====== Dataset records

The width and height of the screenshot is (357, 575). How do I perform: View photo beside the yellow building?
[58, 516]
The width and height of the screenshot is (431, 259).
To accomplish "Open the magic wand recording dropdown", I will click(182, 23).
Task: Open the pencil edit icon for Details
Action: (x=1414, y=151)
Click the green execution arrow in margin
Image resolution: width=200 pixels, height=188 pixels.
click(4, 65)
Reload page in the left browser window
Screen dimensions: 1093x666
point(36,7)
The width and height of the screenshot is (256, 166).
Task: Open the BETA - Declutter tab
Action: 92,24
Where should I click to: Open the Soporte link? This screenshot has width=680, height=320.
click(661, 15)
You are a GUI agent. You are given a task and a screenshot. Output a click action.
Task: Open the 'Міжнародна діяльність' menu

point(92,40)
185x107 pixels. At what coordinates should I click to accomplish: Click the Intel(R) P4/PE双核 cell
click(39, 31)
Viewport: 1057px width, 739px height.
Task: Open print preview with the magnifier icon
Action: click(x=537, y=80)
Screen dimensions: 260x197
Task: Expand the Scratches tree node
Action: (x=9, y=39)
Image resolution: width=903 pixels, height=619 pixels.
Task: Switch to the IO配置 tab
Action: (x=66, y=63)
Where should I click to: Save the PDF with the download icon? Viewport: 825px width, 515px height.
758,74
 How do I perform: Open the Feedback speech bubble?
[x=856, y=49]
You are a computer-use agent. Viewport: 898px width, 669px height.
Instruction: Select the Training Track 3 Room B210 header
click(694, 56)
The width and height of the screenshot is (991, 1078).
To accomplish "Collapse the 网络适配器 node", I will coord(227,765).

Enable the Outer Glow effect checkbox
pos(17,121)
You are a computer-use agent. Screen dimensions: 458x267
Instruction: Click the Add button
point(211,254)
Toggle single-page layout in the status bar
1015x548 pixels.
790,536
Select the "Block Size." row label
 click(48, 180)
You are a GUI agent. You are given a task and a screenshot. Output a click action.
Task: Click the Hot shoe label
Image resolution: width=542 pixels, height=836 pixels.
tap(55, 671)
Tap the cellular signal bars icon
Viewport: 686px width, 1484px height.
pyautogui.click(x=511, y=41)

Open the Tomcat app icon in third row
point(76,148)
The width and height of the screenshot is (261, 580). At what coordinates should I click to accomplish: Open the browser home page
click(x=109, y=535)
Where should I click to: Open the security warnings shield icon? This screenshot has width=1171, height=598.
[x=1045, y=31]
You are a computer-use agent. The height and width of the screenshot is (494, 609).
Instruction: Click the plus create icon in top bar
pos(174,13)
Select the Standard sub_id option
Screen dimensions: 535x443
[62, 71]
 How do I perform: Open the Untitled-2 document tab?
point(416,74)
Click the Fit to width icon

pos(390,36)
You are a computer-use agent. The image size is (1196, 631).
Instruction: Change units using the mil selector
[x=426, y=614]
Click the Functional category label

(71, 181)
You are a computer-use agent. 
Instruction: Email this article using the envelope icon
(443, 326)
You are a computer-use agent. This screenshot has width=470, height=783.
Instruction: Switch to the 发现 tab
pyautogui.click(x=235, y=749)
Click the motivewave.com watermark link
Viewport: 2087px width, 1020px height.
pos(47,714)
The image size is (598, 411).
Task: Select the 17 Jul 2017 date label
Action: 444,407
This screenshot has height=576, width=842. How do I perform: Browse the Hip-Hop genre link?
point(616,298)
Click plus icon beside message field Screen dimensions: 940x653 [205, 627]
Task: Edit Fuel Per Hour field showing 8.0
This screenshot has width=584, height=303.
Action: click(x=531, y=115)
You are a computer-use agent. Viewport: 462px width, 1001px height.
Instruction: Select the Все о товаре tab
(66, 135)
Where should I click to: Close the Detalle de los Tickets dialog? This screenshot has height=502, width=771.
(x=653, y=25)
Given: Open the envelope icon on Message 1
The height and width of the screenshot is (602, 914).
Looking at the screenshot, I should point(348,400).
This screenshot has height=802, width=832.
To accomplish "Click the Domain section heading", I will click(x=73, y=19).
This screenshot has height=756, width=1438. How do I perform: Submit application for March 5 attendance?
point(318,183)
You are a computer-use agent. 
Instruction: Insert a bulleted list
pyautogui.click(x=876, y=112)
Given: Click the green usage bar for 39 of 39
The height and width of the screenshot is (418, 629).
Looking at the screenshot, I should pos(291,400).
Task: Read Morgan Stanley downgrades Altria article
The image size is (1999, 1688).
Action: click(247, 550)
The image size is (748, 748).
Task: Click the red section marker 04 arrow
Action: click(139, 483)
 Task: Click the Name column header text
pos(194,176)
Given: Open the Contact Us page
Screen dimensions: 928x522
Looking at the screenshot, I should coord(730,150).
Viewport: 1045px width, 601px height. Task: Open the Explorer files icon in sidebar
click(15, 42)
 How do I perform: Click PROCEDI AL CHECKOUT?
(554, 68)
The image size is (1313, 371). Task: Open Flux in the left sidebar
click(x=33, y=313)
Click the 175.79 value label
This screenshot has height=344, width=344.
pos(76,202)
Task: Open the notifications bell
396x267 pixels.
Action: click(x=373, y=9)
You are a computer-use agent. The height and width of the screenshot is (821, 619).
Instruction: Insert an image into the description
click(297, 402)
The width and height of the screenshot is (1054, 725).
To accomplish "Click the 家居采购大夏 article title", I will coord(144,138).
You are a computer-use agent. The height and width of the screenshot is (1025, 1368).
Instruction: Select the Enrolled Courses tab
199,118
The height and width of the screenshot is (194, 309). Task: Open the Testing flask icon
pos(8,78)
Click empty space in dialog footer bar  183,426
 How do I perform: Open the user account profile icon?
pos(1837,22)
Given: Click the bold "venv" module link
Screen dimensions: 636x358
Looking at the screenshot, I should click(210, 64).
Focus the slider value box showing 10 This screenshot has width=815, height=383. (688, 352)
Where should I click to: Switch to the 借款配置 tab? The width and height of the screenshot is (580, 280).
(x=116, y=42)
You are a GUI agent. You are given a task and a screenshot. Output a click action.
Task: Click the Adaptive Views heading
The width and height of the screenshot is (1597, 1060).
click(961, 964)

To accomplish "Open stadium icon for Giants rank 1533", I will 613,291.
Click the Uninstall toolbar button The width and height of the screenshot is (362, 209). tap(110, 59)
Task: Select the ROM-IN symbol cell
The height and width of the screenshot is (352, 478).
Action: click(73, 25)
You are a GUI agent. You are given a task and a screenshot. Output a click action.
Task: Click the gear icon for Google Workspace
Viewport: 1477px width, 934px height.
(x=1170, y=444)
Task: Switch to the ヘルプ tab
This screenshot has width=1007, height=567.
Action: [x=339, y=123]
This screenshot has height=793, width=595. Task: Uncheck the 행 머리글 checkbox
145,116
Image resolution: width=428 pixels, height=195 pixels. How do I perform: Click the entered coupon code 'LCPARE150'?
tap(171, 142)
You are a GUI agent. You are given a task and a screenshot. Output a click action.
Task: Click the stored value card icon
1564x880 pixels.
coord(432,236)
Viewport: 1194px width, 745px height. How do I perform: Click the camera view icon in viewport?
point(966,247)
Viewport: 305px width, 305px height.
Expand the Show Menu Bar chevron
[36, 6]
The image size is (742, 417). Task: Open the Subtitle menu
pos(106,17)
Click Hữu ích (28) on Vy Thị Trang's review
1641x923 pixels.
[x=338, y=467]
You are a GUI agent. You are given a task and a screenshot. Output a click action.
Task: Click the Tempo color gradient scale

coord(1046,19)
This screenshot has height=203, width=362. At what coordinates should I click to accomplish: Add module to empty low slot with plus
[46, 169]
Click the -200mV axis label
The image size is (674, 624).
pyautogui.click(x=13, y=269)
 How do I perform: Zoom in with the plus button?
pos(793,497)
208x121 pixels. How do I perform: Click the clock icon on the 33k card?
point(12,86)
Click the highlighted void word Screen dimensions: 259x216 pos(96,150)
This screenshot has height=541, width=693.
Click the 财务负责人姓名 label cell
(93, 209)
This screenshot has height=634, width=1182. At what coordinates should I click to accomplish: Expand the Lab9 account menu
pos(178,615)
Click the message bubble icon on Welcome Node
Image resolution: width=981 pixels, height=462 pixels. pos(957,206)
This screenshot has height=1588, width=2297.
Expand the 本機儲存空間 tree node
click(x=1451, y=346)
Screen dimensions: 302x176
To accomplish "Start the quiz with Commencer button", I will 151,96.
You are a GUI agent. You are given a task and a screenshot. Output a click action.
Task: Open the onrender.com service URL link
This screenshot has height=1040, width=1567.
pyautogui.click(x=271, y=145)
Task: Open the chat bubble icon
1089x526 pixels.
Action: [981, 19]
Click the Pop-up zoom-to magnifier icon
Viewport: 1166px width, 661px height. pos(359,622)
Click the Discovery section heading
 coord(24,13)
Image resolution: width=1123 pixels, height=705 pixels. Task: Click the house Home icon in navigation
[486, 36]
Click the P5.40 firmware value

============

Locate every line in the records above that contains the word "perform" and copy each of those lines in full.

The width and height of the screenshot is (357, 575). How do I perform: View photo beside the yellow building?
 How do I perform: Open the Feedback speech bubble?
 How do I perform: Open the Untitled-2 document tab?
This screenshot has height=576, width=842. How do I perform: Browse the Hip-Hop genre link?
This screenshot has height=756, width=1438. How do I perform: Submit application for March 5 attendance?
 How do I perform: Click PROCEDI AL CHECKOUT?
 How do I perform: Open the user account profile icon?
Image resolution: width=428 pixels, height=195 pixels. How do I perform: Click the entered coupon code 'LCPARE150'?
Viewport: 1194px width, 745px height. How do I perform: Click the camera view icon in viewport?
 How do I perform: Zoom in with the plus button?
208x121 pixels. How do I perform: Click the clock icon on the 33k card?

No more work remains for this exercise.